We use the reciprocal identity, which states that cosecant is the reciprocal of sine. Substitute this into the LHS expression.

$$ \csc \theta = \frac{1}{\sin \theta} $$

Substitute this into the LHS:

$$ \sin \theta \left( \frac{1}{\sin \theta} \right) - \sin^2 \theta $$

**step3 Simplify the Expression**

Simplify the first term by canceling out the common $$\sin \theta$$ in the numerator and denominator.

$$ 1 - \sin^2 \theta $$

**step4 Apply Pythagorean Identity**

Recall the Pythagorean identity, which relates sine and cosine. This identity can be rearranged to express $$1 - \sin^2 \theta$$ in terms of cosine.

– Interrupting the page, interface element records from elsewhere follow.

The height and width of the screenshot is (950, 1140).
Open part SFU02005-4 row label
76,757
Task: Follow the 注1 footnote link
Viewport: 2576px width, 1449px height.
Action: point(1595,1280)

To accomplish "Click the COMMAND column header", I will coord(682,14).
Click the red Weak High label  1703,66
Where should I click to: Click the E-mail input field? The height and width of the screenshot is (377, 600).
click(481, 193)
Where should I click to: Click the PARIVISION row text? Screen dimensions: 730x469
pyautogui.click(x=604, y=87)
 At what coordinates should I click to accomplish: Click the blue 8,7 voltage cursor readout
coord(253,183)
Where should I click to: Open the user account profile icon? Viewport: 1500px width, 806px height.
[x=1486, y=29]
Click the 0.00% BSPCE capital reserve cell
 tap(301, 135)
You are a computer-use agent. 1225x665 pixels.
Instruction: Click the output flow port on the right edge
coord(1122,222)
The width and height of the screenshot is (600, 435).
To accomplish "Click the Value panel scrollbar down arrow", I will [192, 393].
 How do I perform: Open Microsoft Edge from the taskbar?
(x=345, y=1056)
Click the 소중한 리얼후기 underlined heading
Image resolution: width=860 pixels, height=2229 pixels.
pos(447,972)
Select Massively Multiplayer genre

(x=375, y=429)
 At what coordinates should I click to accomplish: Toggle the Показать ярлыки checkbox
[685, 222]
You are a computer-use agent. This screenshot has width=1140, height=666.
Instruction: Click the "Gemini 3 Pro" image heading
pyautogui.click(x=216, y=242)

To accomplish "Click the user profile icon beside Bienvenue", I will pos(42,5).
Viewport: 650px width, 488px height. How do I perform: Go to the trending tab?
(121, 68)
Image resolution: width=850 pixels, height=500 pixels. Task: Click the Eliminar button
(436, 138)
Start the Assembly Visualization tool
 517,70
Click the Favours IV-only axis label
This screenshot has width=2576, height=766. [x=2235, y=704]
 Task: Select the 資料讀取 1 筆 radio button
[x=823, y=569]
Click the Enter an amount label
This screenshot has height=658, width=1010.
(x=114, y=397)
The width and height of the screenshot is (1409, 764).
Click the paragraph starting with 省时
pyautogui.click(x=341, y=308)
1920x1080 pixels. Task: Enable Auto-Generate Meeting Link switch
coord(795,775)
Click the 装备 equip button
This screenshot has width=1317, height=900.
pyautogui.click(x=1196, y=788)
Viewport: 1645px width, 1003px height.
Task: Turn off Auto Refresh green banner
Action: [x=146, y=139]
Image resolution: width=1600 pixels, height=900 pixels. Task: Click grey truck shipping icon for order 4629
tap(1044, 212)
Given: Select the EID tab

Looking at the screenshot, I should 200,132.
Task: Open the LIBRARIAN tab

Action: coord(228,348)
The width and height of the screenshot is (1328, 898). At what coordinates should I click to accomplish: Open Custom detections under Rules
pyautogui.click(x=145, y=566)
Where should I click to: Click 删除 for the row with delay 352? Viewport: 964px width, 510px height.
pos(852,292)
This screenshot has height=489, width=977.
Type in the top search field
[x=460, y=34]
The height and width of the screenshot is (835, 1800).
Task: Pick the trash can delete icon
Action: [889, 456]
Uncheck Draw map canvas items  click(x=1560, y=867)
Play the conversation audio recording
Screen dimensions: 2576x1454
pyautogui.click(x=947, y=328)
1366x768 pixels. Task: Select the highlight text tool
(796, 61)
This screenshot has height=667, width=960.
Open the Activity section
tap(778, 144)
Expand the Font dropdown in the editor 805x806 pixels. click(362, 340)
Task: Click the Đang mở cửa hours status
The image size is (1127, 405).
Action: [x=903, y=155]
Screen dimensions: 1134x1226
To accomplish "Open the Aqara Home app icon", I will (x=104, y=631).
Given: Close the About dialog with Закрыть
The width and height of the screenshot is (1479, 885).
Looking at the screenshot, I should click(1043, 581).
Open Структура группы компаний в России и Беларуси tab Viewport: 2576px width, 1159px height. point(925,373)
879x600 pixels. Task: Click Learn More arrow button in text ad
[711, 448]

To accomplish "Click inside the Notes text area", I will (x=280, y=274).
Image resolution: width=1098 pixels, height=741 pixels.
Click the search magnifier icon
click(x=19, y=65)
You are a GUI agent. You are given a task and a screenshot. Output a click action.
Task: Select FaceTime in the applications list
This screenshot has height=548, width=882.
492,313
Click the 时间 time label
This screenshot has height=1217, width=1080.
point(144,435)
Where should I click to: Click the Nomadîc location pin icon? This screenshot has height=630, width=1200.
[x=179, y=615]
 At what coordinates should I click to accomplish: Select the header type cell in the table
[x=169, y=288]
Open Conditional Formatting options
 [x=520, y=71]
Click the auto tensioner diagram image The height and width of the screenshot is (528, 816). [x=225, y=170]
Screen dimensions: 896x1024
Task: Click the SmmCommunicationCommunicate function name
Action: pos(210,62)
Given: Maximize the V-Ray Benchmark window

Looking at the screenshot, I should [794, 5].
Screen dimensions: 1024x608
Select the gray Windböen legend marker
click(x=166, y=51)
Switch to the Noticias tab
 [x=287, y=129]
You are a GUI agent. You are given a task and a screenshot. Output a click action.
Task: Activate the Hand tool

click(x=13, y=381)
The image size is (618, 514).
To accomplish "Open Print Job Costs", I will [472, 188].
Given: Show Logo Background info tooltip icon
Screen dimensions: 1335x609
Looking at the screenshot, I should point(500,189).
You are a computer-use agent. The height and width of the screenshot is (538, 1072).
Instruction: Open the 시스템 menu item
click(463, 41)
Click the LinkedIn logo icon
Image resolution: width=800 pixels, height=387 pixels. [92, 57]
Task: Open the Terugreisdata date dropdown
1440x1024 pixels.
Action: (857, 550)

$$ \sin^2 \theta + \cos^2 \theta = 1 $$

Rearranging this identity, we get:

$$ \cos^2 \theta = 1 - \sin^2 \theta $$

Substitute this into our simplified LHS expression:

$$ \cos^2 \theta $$

This matches the Right Hand Side (RHS) of the original identity, thus verifying it algebraically.

**step5 Describe Graphical Verification**

To check the result graphically using a graphing utility, input both sides of the identity as separate functions. For example, let $$y_1 = \sin \theta \csc \theta - \sin^2 \theta$$ and $$y_2 = \cos^2 \theta$$. If the identity is true, the graphs of $$y_1$$ and $$y_2$$ will be identical and perfectly overlap each other for all values of $$\theta$$ for which both functions are defined. Observing this graphical coincidence confirms the identity.